13.F. E. Hopkins, S. A. Kimmance1, J. A. Stephens, R. G. J. Bellerby, C. P. D. Brussaard, J. Czerny, K. G. Schulz, and S. D. Archer,2013.Response of halocarbons to ocean acidification in the Arctic.Biogeosciences(BG).10:2331-2345.

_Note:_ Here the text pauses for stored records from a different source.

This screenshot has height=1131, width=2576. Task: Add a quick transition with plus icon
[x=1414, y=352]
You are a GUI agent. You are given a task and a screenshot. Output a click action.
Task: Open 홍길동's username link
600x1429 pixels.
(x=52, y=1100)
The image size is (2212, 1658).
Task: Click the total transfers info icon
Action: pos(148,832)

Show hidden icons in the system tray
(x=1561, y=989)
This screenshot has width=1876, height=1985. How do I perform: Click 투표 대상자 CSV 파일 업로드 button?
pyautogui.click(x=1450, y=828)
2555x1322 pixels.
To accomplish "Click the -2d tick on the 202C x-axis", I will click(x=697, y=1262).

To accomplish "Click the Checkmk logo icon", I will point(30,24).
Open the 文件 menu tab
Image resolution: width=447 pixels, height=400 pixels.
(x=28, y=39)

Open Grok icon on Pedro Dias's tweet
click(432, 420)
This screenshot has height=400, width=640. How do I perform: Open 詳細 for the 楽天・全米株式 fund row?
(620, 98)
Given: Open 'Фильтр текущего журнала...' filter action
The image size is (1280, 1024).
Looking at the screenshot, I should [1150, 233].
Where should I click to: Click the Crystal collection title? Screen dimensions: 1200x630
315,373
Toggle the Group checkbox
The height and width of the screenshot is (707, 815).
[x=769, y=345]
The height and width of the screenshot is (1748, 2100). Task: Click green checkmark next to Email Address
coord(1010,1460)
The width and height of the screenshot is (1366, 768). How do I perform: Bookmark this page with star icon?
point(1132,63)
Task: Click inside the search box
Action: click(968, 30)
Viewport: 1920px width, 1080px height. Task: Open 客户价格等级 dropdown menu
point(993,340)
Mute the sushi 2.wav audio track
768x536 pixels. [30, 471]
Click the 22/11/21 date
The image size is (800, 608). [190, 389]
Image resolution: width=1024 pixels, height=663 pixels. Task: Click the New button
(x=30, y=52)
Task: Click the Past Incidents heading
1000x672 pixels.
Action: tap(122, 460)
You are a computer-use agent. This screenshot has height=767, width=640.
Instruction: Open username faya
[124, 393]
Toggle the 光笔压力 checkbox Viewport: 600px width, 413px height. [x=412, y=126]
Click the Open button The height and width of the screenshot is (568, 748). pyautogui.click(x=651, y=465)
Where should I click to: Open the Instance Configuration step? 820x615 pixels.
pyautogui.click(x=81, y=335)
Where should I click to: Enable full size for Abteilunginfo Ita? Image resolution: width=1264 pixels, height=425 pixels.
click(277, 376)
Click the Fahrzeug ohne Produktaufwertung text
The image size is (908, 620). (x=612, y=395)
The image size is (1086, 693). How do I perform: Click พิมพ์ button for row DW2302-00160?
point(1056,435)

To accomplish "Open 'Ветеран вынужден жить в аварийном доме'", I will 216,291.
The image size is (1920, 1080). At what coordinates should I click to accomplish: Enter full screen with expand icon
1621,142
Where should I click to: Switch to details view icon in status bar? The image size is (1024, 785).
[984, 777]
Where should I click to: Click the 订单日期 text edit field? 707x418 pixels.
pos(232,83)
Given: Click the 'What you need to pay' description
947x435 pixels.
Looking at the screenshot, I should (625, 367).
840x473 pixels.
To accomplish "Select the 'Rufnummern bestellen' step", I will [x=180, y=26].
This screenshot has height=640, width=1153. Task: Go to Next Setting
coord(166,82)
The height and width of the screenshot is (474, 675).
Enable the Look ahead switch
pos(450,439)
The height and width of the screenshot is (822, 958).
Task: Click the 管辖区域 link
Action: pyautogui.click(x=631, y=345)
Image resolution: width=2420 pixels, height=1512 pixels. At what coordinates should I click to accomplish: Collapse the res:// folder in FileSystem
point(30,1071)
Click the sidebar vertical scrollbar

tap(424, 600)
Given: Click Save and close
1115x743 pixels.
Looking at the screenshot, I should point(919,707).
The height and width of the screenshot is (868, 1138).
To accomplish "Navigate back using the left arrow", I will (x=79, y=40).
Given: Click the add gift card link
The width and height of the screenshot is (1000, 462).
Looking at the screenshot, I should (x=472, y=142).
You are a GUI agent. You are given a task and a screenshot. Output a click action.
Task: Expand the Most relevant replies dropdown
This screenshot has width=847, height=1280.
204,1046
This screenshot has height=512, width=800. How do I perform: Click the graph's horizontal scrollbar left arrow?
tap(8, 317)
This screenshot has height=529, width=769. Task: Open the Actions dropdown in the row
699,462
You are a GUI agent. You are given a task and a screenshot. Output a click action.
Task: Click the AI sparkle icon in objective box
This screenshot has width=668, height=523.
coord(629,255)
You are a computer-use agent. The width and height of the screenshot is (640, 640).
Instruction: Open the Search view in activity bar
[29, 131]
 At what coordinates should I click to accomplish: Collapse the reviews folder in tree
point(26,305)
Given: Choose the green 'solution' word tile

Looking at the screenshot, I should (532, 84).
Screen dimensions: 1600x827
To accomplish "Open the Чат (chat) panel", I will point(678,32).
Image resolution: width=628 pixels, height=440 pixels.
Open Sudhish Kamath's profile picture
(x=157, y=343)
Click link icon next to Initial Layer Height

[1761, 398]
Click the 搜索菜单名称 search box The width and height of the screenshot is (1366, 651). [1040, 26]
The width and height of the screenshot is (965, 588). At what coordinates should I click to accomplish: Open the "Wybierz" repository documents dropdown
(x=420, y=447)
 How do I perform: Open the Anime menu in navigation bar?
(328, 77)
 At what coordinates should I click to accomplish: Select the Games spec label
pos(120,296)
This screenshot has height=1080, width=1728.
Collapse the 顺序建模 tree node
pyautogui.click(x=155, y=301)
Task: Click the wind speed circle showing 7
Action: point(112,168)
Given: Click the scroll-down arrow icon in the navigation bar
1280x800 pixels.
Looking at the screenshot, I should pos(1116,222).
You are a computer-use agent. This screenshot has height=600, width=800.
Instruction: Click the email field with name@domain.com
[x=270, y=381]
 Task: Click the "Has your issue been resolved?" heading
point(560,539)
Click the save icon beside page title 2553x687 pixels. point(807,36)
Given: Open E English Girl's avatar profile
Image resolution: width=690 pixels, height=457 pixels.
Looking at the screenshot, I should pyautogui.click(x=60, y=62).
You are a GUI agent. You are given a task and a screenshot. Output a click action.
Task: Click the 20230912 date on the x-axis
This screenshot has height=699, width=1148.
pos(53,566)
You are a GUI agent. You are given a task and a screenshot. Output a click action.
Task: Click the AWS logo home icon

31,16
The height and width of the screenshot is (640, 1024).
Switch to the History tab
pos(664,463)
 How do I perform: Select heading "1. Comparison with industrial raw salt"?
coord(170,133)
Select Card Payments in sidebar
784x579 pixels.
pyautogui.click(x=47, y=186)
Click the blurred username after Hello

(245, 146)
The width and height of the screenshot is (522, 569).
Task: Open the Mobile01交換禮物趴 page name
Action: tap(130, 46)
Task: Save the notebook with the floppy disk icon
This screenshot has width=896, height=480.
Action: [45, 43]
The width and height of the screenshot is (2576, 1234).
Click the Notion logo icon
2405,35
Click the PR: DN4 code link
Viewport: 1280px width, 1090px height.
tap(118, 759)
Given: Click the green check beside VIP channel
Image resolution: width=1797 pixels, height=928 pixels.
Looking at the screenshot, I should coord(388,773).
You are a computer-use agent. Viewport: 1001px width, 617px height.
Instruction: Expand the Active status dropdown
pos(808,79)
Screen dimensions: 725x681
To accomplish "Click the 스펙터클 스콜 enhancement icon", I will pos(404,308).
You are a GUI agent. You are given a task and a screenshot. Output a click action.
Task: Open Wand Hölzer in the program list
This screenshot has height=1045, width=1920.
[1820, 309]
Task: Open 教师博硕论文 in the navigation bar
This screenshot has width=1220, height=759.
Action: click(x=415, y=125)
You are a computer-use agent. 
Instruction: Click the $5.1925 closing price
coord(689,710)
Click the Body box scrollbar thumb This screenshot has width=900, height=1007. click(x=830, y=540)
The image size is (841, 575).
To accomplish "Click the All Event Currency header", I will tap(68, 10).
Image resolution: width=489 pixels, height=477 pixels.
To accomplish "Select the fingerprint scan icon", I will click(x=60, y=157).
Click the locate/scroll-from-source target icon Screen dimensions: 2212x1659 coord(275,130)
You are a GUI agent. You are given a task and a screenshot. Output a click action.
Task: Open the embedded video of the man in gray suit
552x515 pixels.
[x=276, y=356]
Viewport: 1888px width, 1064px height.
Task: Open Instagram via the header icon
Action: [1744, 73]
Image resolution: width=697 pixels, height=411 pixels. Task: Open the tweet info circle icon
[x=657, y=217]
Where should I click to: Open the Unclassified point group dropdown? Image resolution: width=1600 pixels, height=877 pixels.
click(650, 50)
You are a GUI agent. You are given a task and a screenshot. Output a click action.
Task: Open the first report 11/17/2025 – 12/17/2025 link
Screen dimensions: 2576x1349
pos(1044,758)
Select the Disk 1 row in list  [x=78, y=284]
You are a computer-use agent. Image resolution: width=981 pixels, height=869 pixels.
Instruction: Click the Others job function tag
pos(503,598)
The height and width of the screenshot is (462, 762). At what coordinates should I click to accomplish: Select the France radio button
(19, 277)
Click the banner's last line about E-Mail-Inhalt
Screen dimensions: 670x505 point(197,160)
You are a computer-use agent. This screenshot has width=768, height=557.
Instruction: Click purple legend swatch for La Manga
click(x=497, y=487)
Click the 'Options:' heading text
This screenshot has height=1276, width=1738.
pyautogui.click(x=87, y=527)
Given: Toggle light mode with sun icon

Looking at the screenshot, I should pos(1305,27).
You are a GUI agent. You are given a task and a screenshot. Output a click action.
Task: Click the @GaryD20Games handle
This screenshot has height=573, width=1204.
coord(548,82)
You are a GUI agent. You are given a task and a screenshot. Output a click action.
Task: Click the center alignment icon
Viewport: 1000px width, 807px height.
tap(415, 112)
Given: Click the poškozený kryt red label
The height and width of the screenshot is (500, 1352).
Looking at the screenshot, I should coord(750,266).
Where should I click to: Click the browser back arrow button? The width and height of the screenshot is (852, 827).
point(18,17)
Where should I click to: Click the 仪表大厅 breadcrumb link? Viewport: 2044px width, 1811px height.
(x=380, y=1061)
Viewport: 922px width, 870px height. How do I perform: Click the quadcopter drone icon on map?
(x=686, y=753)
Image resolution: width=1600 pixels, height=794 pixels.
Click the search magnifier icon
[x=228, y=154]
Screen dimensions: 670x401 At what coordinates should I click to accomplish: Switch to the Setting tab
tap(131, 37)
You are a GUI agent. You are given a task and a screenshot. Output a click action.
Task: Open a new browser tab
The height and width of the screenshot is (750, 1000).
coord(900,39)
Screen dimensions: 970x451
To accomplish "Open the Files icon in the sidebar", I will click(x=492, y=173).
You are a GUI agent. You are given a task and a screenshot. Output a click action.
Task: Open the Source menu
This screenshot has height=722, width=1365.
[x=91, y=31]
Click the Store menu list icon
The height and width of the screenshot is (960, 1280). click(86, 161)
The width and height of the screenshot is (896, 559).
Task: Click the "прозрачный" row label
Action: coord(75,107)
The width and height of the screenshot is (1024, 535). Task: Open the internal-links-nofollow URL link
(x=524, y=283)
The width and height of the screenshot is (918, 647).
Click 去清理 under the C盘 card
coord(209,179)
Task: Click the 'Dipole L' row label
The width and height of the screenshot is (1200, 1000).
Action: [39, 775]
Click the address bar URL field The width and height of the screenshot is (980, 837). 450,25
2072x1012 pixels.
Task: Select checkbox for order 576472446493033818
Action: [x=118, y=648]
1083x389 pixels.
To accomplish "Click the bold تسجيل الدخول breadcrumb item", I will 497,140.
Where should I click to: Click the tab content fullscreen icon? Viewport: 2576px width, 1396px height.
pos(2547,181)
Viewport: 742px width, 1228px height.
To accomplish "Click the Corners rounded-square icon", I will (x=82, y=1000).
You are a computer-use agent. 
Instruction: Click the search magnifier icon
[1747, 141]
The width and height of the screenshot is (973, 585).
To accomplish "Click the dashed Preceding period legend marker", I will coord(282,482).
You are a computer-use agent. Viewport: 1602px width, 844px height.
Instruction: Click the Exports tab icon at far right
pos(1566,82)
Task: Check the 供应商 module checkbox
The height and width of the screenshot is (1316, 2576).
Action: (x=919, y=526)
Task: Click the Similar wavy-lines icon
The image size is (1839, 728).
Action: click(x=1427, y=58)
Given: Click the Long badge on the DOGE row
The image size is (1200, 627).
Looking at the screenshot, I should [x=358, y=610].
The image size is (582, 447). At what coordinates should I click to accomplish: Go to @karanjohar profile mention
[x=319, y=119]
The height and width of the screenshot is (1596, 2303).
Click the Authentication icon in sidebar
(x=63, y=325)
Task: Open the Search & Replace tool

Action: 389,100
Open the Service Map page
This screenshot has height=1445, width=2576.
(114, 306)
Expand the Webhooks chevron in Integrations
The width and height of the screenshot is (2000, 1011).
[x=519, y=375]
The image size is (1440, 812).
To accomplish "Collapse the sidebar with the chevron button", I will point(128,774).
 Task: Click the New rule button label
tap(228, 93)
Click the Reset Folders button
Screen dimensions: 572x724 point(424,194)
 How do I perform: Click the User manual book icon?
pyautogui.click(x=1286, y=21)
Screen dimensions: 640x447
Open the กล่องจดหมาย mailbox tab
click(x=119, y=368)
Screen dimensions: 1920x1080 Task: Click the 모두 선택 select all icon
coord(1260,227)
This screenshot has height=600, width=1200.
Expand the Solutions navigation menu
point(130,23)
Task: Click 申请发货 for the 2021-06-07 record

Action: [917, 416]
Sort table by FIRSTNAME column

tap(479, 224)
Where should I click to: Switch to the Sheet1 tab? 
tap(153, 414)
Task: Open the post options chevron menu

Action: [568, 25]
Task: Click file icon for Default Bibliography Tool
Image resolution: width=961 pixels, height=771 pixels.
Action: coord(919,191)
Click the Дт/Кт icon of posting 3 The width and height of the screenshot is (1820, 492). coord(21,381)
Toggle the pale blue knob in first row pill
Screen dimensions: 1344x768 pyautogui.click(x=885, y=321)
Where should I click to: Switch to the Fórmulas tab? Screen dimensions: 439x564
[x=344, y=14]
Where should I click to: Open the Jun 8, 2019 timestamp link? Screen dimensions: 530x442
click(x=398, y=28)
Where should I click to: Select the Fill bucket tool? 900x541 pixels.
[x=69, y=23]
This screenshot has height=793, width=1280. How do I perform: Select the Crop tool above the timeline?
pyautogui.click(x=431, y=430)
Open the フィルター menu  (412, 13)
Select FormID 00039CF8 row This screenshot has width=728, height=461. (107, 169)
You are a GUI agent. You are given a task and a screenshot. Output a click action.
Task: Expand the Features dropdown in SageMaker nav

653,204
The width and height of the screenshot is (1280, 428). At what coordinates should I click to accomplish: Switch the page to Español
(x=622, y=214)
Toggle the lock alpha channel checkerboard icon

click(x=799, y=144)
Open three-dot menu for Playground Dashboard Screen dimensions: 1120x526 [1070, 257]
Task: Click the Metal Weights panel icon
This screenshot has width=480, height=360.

14.Czerny, Jan, Schulz, Kai G., Boxhammer, Tim, Bellerby, R. G. J., Büdenbender, Jan, Engel, Anja, Krug, Sebastian, Ludwig, Andrea, Nachtigall, Kerstin, Nondal, G., Niehoff, B., Silyakova, A. and Riebesell, Ulf,2013.Implications of elevated CO2 on pelagic carbon fluxes in an Arctic mesocosm study – an elemental mass balance approach.Biogeosciences(BG).10 (5):3109-3125.
15.R. Zhang, X. Xia, S. C. K. Lau, C. Motegi, M. G. Weinbauer, and N. Jiao,2013.Response of bacterioplankton community structure to an artificial gradient of pCO2 in the Arctic Ocean.Biogeosciences(BG).10, 3679–3689, 2013.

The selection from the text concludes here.